A vida depois da Coreia do Norte de Kim Jong-il
Detalhe crucialmente importante, Kim Jong-un é general de quatro estrelas nomeado pelo Querido Líder. Na prática, nada significa: o nomeado não tem qualquer experiência militar, embora se diga que é especialista em artes e artimanhas da tecnologia de informação. Os generais que realmente contam na Coreia do Norte são revolucionários da velha guarda mais hardcore, já chegados aos 80 anos.
Como em tudo que tenha a ver com a dinastia Kim, os sobretons shakespearianos são fascinantes. O jovem Kim terá de lidar com a poderosa esposa do Querido Líder, Kim Ok; com a mais complexa de suas tias, Kim Kyung-hui; e com o marido dela, Jang Song-thaek, também corrupto.
Jang é um dos apenas quatro vice-presidentes da Comissão de Defesa Nacional, o mais santificado dos santificados corpos da Coreia do Norte. O ex-presidente era – fácil adivinhar – o próprio Querido Líder em pessoa.
Especialistas internacionais em Kimologia devem estar agora afiando seus microscópios, tentando adivinhar se o jovem Kim será ou o tubarão ou a sardinha, agora que terá de nadar sozinho por aquelas águas onde nadam, além da família, um bando de generais inconversáveis e o tio Jang, uma espécie de Darth Vader da Coreia do Norte.
O que já é certo, sem sombra de qualquer dúvida, é que, para todas as finalidades práticas, haverá uma espécie de junta militar que regerá o show, por trás do jovem Kim.
O sol não brilha, porque ele se foi[2]
Ao sul, fácil de adivinhar, Seul queima de ansiedade, sobretudo nos níveis governamentais. Quem, afinal, é, de fato, o jovem Kim? Será chegado a guerras? Vai nos incinerar? Ou dará uma de Mandela?
A maioria da população na Coreia do Sul espera, basicamente, que seu governo – seja qual for a tendência política – mantenha o Norte sob controle.
De fato, a esquerda sul-coreana tem boas chances de voltar ao poder nas próximas eleições de 2012. Pode ser a volta da política “raio de sol” (sunshine policy) lançada pelo ex-presidente Kim Dae-jung, que visitou Pionguiangue para uma reunião histórica entre as duas Coreias, em junho de 2000.
Outro ex-presidente, Roh Moo-hyun – que também esteve em Paionguiangue para reunião semelhante àquela, em outubro de 2007 – também era militante da política “raio de sol”. É estratégia de pacificação tão boa quanto qualquer outra, com muita ajuda ligada a vários fios, e o que não agradar sempre poderá ser destruído por “um mar de fogo” mandado de Pionguiangue.

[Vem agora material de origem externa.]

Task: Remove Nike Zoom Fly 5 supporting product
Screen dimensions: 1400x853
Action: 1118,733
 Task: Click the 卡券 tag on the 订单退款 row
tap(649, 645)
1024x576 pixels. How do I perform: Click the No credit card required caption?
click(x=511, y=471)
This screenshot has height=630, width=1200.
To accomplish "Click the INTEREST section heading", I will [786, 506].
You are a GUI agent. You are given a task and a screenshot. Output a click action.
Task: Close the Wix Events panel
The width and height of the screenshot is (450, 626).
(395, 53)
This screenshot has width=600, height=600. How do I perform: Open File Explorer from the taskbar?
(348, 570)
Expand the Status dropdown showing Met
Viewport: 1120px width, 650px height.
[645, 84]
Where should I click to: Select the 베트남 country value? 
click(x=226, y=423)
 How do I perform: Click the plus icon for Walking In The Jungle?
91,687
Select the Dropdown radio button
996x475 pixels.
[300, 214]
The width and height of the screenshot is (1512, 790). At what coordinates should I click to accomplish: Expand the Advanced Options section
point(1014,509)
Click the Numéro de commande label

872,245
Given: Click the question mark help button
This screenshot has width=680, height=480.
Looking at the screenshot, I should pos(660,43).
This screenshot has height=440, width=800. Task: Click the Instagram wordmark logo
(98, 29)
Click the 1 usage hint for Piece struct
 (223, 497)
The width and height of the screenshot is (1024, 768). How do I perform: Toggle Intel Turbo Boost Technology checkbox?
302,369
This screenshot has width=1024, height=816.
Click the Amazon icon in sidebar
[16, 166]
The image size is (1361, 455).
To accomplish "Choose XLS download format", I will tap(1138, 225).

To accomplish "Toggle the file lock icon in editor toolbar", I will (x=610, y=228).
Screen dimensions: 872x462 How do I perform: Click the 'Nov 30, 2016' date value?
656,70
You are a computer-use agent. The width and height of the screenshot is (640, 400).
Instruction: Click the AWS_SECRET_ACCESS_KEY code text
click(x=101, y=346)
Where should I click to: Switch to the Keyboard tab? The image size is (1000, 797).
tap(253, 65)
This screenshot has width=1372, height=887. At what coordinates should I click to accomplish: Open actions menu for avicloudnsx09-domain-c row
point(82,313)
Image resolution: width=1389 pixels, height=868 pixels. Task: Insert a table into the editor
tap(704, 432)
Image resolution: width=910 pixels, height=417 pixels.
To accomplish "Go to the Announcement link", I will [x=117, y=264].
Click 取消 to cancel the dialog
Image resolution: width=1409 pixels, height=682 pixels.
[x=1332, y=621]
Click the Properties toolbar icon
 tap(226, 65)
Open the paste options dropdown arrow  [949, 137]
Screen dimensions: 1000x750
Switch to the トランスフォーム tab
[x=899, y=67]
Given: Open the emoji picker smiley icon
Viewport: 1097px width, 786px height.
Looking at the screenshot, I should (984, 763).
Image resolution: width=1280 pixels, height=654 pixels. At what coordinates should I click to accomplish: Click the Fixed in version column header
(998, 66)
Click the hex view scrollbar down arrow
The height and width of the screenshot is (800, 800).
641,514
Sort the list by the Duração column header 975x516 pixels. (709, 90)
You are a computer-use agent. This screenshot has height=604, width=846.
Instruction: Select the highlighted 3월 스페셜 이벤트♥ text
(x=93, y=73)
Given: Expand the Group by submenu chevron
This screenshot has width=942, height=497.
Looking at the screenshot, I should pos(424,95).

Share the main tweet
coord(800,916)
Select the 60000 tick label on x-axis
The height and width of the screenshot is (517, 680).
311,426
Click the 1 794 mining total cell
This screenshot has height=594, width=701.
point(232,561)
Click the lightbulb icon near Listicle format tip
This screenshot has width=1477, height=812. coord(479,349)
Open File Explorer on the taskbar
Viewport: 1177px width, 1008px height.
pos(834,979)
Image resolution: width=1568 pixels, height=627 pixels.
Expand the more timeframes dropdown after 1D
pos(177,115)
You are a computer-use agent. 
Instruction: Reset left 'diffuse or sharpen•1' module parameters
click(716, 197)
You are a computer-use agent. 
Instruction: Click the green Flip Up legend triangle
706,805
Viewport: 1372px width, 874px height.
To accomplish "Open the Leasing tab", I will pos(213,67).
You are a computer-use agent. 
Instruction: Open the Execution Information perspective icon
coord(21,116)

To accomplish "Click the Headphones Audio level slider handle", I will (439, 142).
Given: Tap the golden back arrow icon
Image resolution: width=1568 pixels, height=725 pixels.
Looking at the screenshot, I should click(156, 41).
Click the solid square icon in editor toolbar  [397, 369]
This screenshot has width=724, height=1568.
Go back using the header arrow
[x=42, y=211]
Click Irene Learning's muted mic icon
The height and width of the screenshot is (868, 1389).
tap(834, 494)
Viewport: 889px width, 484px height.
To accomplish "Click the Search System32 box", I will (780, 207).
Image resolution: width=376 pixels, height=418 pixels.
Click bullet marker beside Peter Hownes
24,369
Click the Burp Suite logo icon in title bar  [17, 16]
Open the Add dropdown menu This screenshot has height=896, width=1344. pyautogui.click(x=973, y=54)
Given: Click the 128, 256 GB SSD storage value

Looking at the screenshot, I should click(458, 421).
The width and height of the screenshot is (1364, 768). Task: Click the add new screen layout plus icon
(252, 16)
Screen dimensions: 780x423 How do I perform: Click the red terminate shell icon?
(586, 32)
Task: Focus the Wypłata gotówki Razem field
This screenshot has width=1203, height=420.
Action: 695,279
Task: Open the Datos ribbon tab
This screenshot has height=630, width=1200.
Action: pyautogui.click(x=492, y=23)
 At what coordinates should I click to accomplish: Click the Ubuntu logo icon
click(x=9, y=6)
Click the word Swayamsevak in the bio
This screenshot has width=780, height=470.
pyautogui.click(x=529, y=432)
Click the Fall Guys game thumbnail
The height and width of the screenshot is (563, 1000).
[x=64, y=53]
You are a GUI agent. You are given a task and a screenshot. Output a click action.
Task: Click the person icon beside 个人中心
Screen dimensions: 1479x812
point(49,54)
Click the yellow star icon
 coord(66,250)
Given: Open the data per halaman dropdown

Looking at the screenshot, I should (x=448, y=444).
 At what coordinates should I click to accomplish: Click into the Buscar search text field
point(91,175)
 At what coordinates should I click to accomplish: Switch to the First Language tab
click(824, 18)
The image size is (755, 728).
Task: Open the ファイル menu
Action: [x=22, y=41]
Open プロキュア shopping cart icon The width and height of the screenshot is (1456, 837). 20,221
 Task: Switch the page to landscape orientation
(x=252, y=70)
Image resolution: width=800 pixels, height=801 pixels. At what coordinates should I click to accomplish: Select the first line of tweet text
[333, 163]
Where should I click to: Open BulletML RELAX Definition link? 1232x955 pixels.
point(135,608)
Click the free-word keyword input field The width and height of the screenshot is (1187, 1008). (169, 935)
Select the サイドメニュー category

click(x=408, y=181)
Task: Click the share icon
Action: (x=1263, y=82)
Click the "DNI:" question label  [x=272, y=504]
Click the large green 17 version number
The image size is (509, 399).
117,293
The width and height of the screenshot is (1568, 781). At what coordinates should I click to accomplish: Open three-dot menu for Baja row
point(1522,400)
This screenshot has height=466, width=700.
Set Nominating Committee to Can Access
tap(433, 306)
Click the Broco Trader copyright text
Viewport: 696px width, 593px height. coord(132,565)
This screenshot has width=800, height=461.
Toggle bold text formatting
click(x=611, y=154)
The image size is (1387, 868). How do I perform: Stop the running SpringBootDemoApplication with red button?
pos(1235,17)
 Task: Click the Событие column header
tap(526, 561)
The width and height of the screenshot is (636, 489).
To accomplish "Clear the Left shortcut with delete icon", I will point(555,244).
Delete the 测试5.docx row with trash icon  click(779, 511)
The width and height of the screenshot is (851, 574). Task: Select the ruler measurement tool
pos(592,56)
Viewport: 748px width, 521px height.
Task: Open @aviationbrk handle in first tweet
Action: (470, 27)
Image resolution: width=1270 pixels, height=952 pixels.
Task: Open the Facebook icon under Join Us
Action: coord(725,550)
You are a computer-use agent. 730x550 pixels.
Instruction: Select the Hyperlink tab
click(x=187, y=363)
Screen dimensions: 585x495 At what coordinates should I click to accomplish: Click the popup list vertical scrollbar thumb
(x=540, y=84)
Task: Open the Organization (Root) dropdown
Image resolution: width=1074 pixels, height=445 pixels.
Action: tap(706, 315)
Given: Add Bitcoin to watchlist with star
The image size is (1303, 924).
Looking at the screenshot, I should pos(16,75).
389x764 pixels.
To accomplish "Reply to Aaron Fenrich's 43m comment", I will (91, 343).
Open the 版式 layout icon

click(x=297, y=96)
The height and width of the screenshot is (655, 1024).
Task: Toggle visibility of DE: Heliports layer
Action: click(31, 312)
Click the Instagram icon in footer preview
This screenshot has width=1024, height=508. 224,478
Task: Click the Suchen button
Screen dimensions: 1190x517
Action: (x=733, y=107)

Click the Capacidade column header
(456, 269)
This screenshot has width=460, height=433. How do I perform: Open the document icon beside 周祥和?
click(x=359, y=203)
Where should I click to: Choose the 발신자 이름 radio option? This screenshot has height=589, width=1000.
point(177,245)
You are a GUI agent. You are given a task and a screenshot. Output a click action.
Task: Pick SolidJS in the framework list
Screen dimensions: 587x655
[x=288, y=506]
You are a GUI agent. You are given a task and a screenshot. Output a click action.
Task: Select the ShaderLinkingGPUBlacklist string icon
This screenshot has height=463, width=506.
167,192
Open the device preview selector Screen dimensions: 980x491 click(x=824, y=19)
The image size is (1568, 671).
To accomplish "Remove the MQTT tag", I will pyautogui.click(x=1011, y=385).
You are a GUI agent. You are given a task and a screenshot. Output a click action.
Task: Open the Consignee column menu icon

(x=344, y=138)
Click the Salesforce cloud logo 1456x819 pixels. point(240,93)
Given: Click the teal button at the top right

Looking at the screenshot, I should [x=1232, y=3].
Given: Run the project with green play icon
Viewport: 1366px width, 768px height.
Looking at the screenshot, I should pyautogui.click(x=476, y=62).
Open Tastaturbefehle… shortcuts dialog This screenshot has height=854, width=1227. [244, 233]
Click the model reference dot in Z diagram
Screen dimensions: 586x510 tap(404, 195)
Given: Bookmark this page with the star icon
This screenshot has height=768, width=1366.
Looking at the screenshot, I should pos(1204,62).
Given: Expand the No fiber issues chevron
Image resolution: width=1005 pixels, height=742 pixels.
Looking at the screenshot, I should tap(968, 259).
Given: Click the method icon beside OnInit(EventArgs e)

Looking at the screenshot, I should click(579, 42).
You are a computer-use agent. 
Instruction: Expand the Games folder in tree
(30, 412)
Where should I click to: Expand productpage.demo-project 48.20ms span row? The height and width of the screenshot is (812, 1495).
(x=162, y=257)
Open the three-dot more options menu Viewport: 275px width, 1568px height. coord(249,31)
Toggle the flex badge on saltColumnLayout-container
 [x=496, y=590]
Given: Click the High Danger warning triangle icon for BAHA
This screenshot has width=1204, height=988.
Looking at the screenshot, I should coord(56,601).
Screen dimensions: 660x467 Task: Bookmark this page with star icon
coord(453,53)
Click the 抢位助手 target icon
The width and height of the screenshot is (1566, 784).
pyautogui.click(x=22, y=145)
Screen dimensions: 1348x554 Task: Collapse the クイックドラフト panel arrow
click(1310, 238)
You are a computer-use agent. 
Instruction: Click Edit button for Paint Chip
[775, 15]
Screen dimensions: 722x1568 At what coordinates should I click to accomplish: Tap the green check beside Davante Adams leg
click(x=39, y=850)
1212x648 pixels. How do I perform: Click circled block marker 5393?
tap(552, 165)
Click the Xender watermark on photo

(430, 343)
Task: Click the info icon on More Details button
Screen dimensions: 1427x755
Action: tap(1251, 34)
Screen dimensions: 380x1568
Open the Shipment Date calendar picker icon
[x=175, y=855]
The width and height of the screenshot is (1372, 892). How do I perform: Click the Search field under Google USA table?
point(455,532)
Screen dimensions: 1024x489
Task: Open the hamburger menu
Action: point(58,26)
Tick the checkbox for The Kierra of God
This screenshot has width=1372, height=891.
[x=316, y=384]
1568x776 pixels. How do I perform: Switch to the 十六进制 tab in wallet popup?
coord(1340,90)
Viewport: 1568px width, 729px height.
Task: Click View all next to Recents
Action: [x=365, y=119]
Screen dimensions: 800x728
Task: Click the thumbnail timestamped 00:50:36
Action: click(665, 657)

Muitos sul-coreanos parecem entender instintivamente que a lógica do norte é que o que é bom para a dinastia Kim é bom para a Coreia do Norte. Isso implica mudança-zero de regime, aconteça o que acontecer. Afinal, toda a elite militarizada da Coreia do Norte transfere seus privilégios, de geração a geração.
Mas há também a desagradável questão econômica. A economia no norte muito teria a ganhar com um choque à Deng Xiaoping – um “socialismo com características coreanas”. Mas a dinastia Kim e o aparelho militarizado que a cerca tendem a preocupar-se, sobretudo, com as reverberações políticas e sociais de excesso de liberdade econômica.
A China é a parceira chave da Coreia do Norte, e assim continuará. Os investimentos chineses continuarão a fluir – paralelos ao apoio diplomático. Pequim, portanto, vive o melhor de dois mundos: mantém seu aliado nuclear e perpetua o status quo de uma península coreana dividida; o que permite concluir que é baixíssima a probabilidade de a ascensão do jovem Kim vir a alterar substancialmente a equação no nordeste da Ásia.
Pepe Escobar |
20/12/2011, Pepe Escobar, Al-Jazeera, Qatar
Young Kim in the house
Traduzido pelo pessoal da Vila Vudu
Notas dos tradutores
[1] 25/2/2010, Asia Times Online; Happy Birthday, Comrade Kim
[2] Orig. “Ain't no sunshine when he's gone”, é título de um clássico do blues. Pode-se ouvir, com Freddie King, em concerto em 1972 (maravilhoso, apesar da gravação precária), a seguir: http://www.youtube.com/embed/EumS7B4HcTg
Existe uma versão infantilóide melosa, cantada por Michael Jackson, então com 14 anos; apareceu na trilha sonora da novela “Selva de Pedra”, da Rede Globo, também em 1972.